Graphene electrodes for better-performance supercapacitors

Recently, a analysis group led by Prof. Wang Zhenyang from the Institute of Solid State Physics of the Hefei Institutes of Physical Science (HFIPS) reported a novel methodology to arrange high-performance supercapacitors with ultra-high power storage density.

Constructing 3-D graphene frameworks with ultra-thickness and wealthy ion transport paths is of nice significance for the sensible software of graphene supercapacitors. However, in thicker electrodes, the general power storage functionality is proscribed by inadequate supply of ions to the electrode materials floor and the poor electron transport properties.

In this work, laser-induced ultra-thick 3-D graphene frameworks, with thickness as much as 320 μm, had been straight grown on the synthesized polyimide by optimizing the thermal sensitivity of polyimide to extend laser penetration depth. Thus, hierarchical pores had been obtained as a result of quick liberation of gaseous merchandise throughout laser radiation, which facilitated quick ion transport.

This new construction nicely balanced the contradiction between electrode thickness and quick ion transport.

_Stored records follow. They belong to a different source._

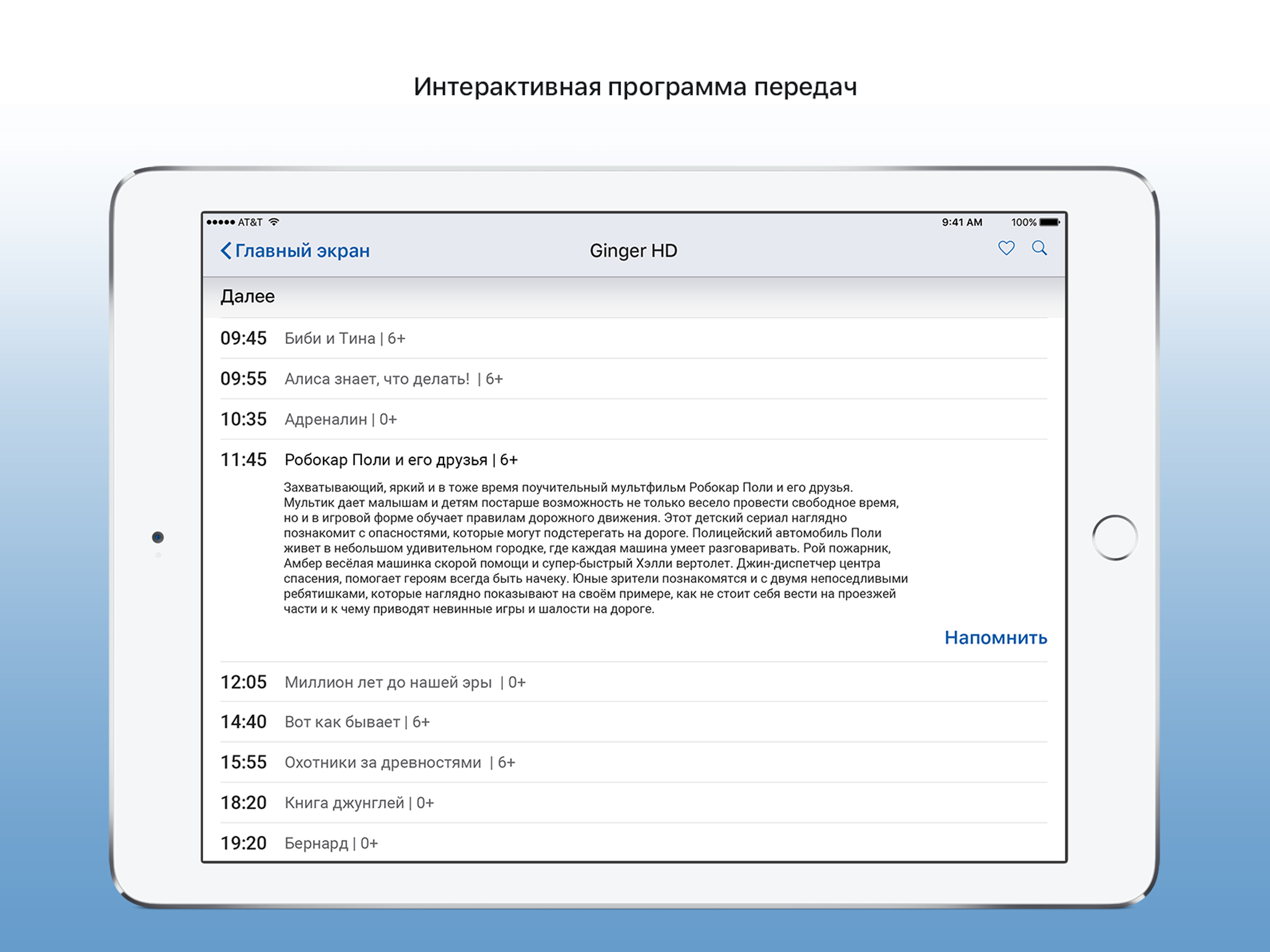Tap the Далее section header
1270x952 pixels.
tap(247, 297)
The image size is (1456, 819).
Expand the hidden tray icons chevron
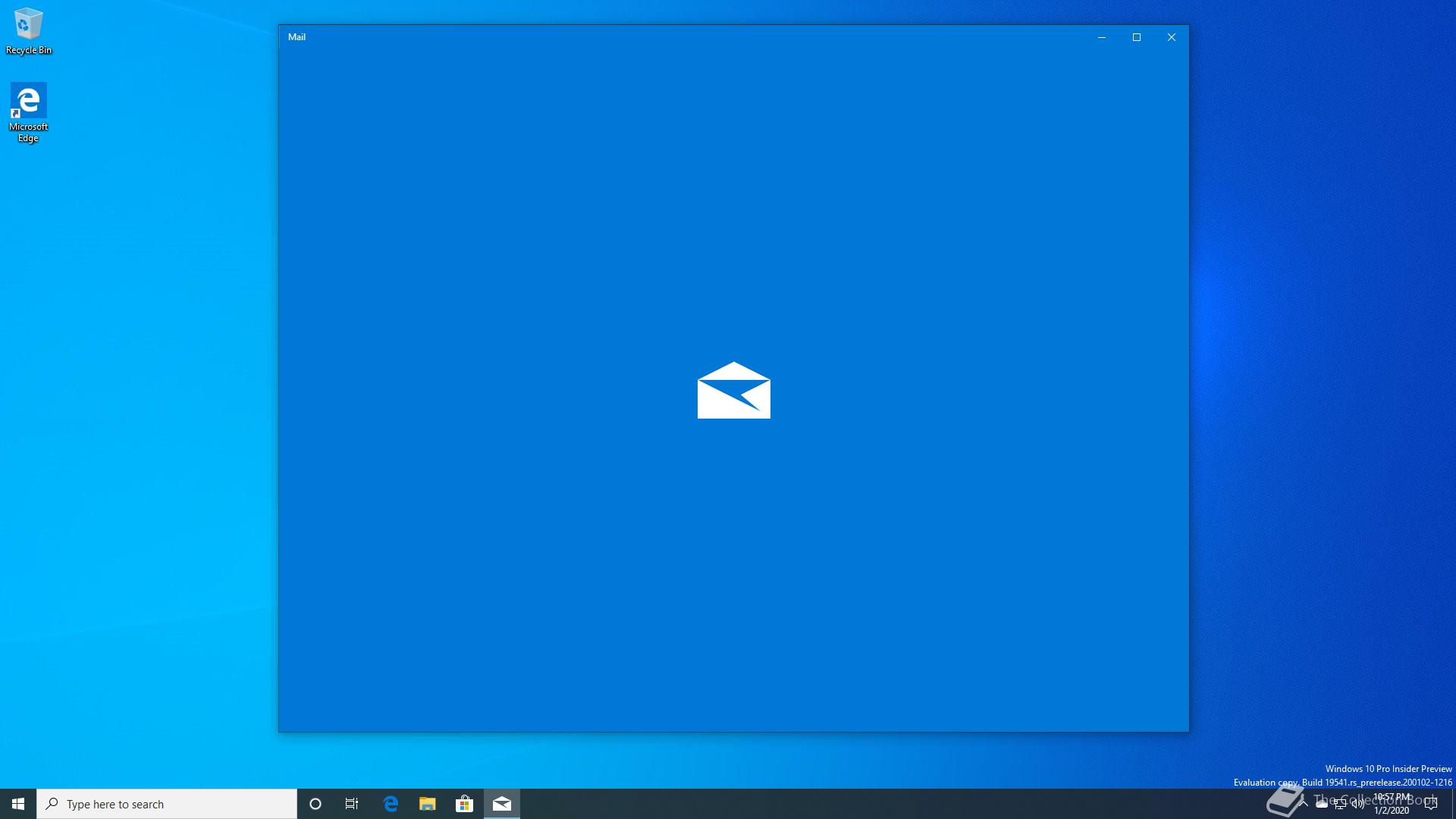pos(1304,804)
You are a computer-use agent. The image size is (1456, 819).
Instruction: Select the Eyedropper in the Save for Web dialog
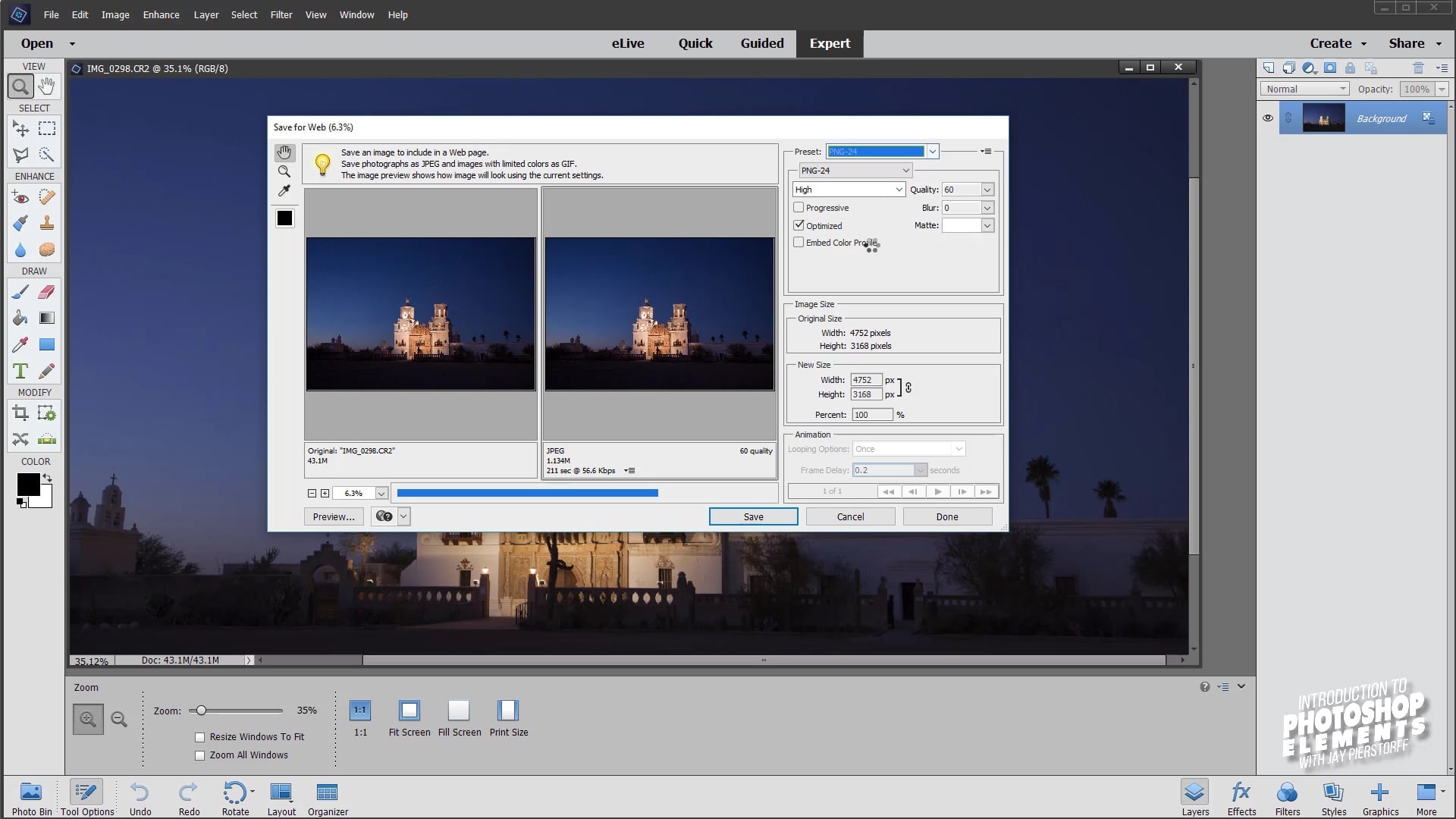[x=284, y=191]
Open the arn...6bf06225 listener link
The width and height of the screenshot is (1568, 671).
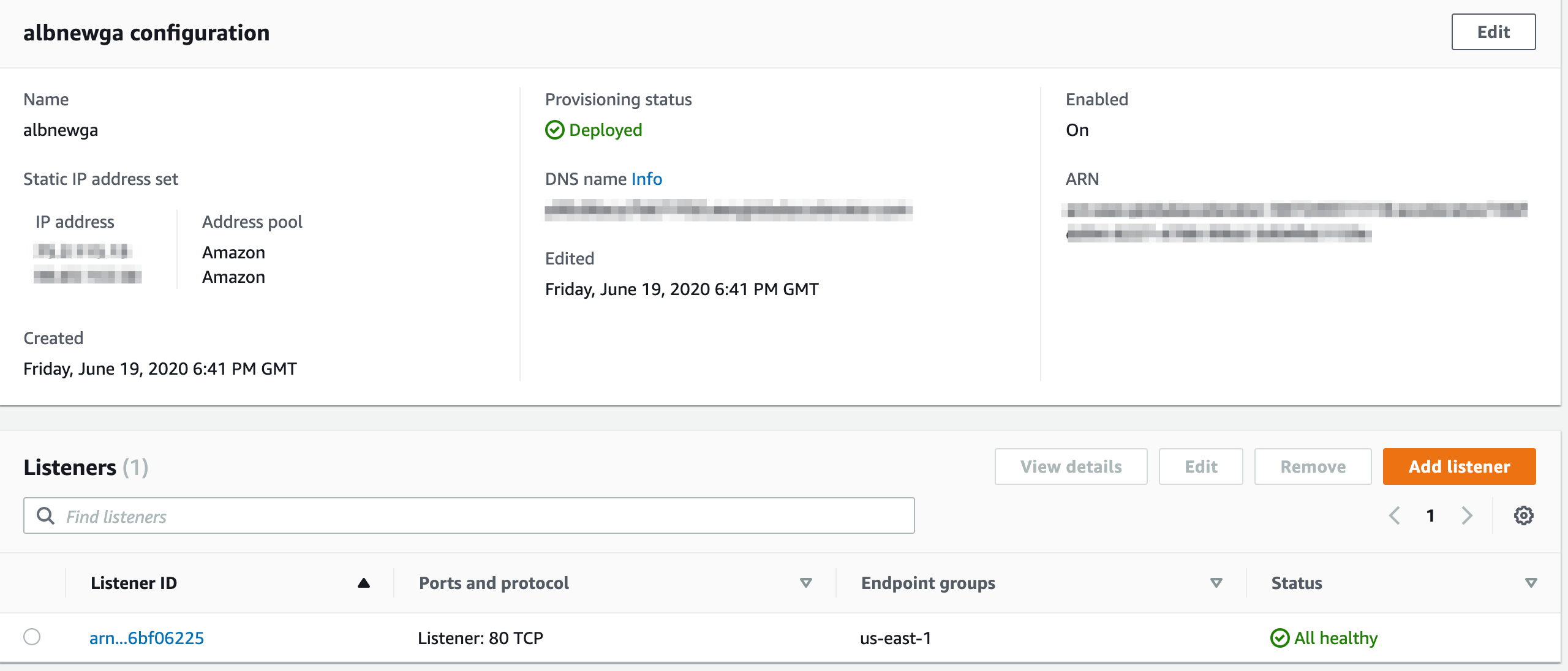click(146, 638)
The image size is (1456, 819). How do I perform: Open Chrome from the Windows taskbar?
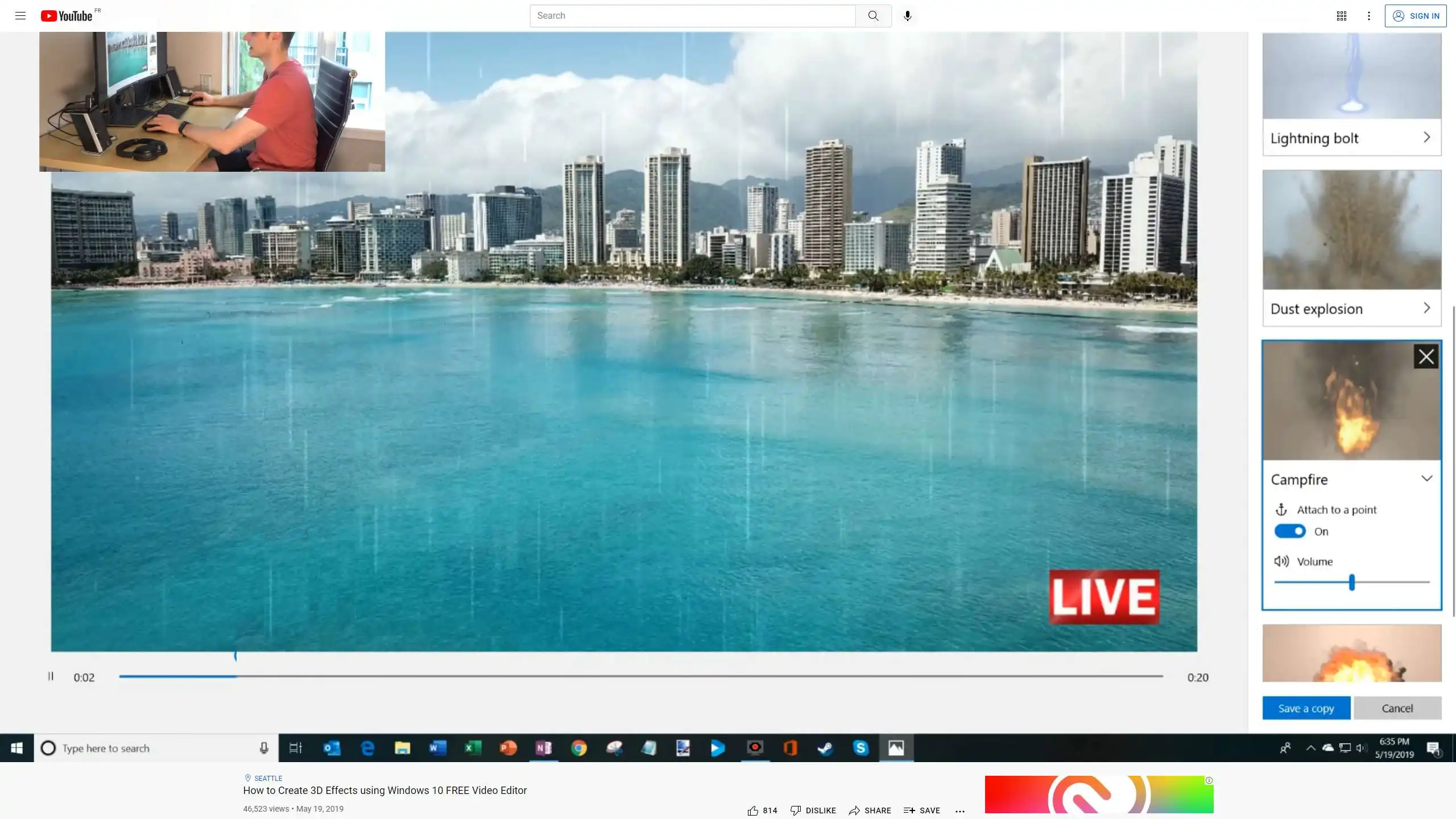(578, 748)
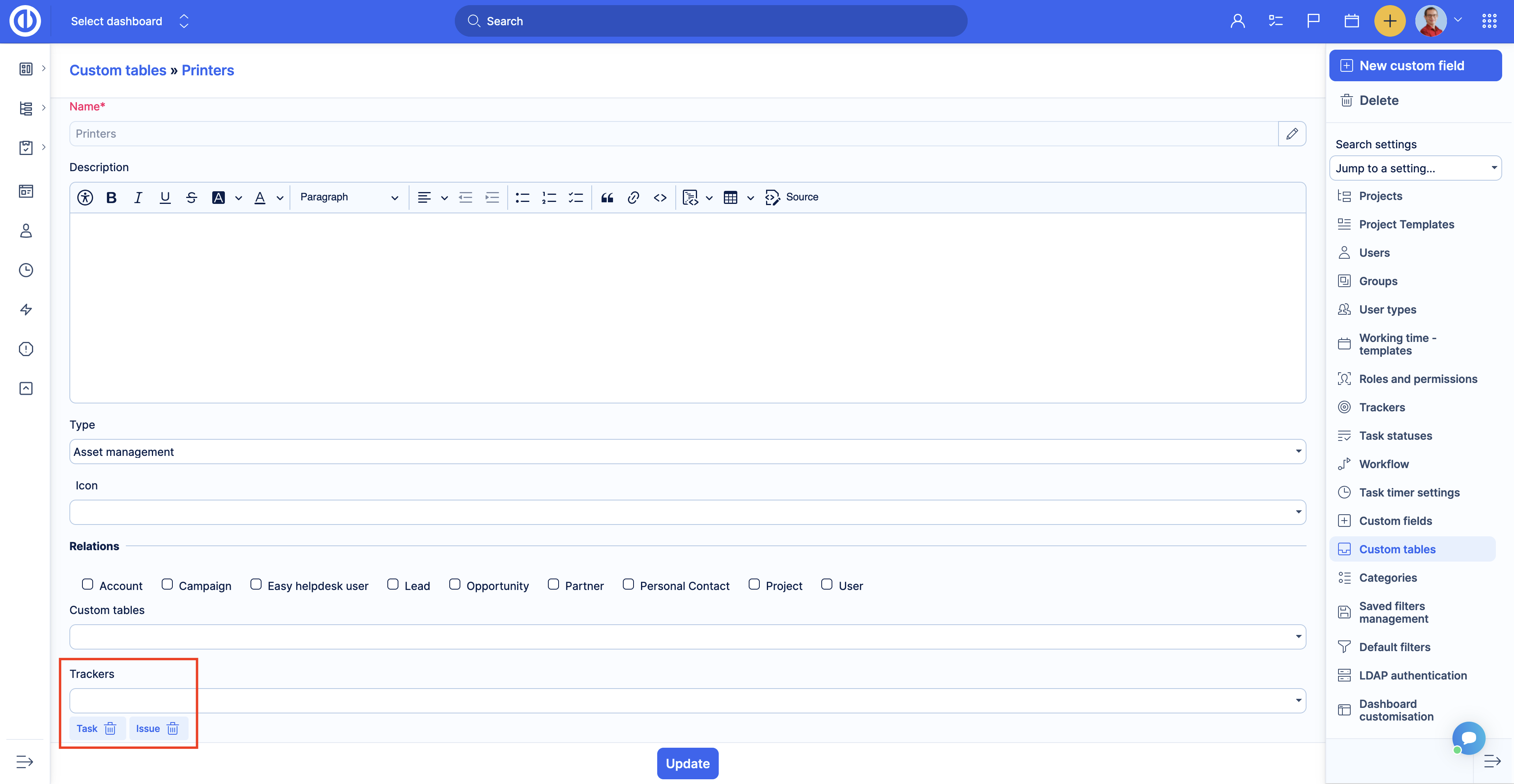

Pseudocapacitive polypyrrole was additional launched into the graphene frameworks to arrange composite electrodes, which present particular capacitances as excessive as 2412.2 mF cm^-2 at 0.5 mA cm^-2.

Accordingly, versatile solid-state micro-supercapacitors had been constructed with a excessive power density of 134.four μWh cm^-2 at an influence density of 325 μW cm^-2.

These outcomes present that these ultra-thick graphene electrodes maintain nice potential within the software of supercapacitors which promise excessive power storage density.